## TASK STATEMENT
Copy the entries below word for word, beginning with the line that contains "The width and height of the screenshot is (892, 522)." and ending with the last line of the entries.

** start of RECORDS PROVIDED **

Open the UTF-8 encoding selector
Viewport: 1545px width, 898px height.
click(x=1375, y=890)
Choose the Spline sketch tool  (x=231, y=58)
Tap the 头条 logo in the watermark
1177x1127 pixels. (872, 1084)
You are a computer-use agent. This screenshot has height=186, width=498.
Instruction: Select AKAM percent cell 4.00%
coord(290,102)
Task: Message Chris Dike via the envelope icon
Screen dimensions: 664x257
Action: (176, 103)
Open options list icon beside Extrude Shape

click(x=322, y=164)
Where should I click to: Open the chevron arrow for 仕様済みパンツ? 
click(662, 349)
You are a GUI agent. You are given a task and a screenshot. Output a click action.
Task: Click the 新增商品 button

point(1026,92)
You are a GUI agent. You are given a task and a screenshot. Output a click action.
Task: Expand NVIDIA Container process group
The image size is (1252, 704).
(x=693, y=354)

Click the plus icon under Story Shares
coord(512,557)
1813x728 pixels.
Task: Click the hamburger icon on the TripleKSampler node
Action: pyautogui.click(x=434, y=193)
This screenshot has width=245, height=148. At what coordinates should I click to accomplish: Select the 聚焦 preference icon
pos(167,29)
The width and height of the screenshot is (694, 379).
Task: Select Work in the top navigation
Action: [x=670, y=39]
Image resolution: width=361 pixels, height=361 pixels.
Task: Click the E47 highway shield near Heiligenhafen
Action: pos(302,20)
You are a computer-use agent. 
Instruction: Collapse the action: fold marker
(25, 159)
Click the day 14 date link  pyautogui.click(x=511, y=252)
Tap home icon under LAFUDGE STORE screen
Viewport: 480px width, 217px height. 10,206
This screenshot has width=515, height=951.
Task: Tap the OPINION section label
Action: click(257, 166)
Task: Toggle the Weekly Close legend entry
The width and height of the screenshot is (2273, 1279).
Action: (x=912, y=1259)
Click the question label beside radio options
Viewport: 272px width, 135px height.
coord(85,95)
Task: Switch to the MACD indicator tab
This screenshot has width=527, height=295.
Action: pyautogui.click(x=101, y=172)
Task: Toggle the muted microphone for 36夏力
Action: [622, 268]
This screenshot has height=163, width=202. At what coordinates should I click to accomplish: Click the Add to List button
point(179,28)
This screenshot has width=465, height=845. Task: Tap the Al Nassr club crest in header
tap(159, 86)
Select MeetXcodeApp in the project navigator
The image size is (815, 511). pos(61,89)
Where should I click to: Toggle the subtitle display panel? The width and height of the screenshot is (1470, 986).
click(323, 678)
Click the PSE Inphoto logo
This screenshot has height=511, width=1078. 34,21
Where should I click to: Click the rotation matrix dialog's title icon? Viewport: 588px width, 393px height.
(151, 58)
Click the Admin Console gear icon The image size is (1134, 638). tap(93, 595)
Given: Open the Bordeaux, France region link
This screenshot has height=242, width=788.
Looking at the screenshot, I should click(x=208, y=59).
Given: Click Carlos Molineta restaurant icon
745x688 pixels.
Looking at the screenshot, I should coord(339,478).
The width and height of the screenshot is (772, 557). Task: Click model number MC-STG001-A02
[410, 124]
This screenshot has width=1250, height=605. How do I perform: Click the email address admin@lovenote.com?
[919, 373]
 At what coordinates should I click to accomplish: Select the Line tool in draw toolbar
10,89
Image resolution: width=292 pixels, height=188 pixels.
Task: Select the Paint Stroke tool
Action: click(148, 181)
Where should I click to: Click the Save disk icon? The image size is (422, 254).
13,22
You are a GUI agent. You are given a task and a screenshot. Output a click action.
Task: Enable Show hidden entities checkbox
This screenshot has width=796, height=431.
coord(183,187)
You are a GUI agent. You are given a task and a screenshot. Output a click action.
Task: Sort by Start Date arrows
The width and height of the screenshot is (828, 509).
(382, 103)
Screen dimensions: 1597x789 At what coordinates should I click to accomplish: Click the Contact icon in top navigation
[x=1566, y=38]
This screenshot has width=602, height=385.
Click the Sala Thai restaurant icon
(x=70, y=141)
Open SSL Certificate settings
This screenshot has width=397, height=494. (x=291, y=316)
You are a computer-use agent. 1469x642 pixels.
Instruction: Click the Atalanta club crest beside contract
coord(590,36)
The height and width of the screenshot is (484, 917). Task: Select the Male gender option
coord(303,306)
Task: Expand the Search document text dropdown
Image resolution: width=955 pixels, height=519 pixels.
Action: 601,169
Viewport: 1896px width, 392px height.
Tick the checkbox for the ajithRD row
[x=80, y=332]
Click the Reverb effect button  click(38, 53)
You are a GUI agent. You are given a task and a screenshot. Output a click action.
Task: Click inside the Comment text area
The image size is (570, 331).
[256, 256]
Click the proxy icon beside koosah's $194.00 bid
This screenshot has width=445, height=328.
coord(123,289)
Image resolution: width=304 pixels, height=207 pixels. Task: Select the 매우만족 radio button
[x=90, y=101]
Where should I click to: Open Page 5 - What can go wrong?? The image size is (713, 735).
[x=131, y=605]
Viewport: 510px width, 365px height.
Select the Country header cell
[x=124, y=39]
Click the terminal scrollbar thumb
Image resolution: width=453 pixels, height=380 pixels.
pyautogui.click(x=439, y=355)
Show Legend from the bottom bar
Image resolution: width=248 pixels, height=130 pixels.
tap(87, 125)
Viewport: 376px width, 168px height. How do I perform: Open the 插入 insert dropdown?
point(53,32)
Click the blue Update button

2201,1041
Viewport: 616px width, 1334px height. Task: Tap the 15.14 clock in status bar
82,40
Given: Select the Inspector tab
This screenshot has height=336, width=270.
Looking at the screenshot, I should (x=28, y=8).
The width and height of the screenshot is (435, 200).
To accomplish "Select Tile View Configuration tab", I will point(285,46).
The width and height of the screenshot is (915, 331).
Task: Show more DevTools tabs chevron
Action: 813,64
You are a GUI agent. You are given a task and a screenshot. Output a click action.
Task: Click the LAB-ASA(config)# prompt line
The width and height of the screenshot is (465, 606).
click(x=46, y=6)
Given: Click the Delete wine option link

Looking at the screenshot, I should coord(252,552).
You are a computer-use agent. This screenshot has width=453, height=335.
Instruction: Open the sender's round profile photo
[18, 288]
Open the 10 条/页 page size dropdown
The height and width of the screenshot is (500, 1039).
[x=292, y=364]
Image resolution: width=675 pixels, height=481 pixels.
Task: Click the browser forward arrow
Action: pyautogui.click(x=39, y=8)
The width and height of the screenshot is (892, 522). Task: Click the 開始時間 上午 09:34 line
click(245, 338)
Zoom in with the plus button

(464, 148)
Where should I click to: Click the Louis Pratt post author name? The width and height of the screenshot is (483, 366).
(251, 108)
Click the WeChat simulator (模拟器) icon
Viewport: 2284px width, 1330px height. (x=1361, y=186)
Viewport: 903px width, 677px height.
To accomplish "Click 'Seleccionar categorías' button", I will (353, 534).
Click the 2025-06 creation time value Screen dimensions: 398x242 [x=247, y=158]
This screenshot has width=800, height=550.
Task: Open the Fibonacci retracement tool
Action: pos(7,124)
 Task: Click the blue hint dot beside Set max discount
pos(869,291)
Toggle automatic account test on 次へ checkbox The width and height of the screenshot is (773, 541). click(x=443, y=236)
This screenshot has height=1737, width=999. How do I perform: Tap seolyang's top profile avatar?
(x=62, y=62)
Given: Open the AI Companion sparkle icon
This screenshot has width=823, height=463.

** end of RECORDS PROVIDED **

## SOLVED EXERCISE
The width and height of the screenshot is (892, 522). Task: Click the 開始時間 上午 09:34 line
click(245, 338)
Zoom in with the plus button

(464, 148)
Where should I click to: Click the Louis Pratt post author name? The width and height of the screenshot is (483, 366).
(251, 108)
Click the WeChat simulator (模拟器) icon
Viewport: 2284px width, 1330px height. (x=1361, y=186)
Viewport: 903px width, 677px height.
To accomplish "Click 'Seleccionar categorías' button", I will (353, 534).
Click the 2025-06 creation time value Screen dimensions: 398x242 [x=247, y=158]
This screenshot has width=800, height=550.
Task: Open the Fibonacci retracement tool
Action: pos(7,124)
 Task: Click the blue hint dot beside Set max discount
pos(869,291)
Toggle automatic account test on 次へ checkbox The width and height of the screenshot is (773, 541). click(x=443, y=236)
This screenshot has height=1737, width=999. How do I perform: Tap seolyang's top profile avatar?
(x=62, y=62)
Given: Open the AI Companion sparkle icon
This screenshot has width=823, height=463.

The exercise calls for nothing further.